___ PROVIDED INFORMATION ___

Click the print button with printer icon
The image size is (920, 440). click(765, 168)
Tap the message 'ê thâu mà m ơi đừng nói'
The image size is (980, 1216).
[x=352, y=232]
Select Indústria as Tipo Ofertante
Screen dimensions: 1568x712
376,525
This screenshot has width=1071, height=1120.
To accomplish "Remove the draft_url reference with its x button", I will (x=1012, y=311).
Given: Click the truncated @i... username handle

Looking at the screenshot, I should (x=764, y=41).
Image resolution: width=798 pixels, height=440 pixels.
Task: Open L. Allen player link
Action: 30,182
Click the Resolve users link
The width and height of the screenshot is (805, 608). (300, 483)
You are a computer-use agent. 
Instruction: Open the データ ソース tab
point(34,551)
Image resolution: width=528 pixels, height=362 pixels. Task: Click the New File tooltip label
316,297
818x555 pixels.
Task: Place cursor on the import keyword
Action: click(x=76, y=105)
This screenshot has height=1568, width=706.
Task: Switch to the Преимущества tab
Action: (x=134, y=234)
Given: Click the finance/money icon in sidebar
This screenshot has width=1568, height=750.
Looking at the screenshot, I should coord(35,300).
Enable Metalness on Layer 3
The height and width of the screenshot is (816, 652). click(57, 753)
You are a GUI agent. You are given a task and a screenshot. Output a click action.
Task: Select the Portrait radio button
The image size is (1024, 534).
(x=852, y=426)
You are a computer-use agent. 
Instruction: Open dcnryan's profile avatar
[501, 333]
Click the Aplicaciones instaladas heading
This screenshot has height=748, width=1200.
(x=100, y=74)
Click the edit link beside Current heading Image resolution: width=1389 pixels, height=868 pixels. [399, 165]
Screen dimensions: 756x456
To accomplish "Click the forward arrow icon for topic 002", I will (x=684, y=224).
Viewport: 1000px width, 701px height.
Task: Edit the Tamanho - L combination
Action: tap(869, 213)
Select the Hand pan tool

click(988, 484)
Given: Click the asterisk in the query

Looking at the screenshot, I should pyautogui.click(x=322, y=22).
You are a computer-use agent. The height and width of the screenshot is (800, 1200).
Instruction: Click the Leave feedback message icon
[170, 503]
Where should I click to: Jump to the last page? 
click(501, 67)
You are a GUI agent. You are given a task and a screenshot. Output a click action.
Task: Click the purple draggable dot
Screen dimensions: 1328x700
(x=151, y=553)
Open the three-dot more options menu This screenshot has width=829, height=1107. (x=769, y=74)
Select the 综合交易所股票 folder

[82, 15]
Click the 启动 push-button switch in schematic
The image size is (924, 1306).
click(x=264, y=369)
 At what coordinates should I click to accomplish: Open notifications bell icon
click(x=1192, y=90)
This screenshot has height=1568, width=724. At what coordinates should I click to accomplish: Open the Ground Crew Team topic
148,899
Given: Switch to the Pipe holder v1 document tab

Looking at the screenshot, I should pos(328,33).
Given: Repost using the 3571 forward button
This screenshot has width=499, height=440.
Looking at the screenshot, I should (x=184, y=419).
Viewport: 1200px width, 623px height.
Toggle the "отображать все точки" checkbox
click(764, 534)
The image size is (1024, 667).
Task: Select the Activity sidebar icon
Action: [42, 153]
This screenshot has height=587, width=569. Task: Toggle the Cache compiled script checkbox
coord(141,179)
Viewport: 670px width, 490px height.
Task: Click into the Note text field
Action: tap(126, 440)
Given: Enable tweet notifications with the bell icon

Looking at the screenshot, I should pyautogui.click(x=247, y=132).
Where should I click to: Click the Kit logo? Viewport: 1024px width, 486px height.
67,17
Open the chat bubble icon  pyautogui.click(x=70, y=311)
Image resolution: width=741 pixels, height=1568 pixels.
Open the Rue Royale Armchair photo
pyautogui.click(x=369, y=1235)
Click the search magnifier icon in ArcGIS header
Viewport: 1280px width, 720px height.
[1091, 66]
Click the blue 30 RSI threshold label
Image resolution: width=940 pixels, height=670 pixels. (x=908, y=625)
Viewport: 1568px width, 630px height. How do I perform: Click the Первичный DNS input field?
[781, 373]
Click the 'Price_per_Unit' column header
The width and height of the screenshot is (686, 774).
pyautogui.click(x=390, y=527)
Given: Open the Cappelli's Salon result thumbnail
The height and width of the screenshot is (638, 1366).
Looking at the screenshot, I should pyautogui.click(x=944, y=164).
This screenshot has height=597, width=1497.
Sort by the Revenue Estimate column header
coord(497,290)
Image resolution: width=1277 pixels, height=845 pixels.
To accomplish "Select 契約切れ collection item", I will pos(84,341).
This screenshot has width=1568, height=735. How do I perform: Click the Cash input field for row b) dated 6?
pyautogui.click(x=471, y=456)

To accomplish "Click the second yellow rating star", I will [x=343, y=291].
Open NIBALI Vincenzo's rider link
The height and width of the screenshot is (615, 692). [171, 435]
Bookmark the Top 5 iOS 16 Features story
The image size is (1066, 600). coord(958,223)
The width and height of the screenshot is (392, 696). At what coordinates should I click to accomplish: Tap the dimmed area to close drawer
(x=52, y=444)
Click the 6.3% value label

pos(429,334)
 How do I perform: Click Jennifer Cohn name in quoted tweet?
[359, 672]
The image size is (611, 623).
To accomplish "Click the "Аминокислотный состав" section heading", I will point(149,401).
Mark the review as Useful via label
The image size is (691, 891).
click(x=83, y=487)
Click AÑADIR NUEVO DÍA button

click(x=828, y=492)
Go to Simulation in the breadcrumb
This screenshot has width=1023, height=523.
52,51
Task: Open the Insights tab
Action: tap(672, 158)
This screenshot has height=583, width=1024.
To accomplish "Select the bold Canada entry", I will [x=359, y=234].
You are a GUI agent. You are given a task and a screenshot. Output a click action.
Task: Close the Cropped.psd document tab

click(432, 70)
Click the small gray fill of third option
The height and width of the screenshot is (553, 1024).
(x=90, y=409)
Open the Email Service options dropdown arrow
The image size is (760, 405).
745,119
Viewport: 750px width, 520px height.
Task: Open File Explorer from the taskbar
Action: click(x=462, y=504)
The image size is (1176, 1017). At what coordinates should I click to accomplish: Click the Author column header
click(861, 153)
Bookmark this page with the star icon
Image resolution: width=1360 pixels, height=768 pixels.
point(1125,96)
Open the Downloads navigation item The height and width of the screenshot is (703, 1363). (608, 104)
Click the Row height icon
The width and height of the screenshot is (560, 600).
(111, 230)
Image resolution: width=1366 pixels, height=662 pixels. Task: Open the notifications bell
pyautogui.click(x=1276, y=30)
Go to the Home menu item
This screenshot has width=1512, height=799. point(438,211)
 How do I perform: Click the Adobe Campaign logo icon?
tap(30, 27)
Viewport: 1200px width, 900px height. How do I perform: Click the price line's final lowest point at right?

___

● **TASK GOAL**
When the line containing "This screenshot has width=1071, height=1120." is reached, include it and stop. Until then, output each line of the entries exactly as given, starting from the first.

● **ANSWER TO THE PROBLEM**
Click the print button with printer icon
The image size is (920, 440). click(765, 168)
Tap the message 'ê thâu mà m ơi đừng nói'
The image size is (980, 1216).
[x=352, y=232]
Select Indústria as Tipo Ofertante
Screen dimensions: 1568x712
376,525
This screenshot has width=1071, height=1120.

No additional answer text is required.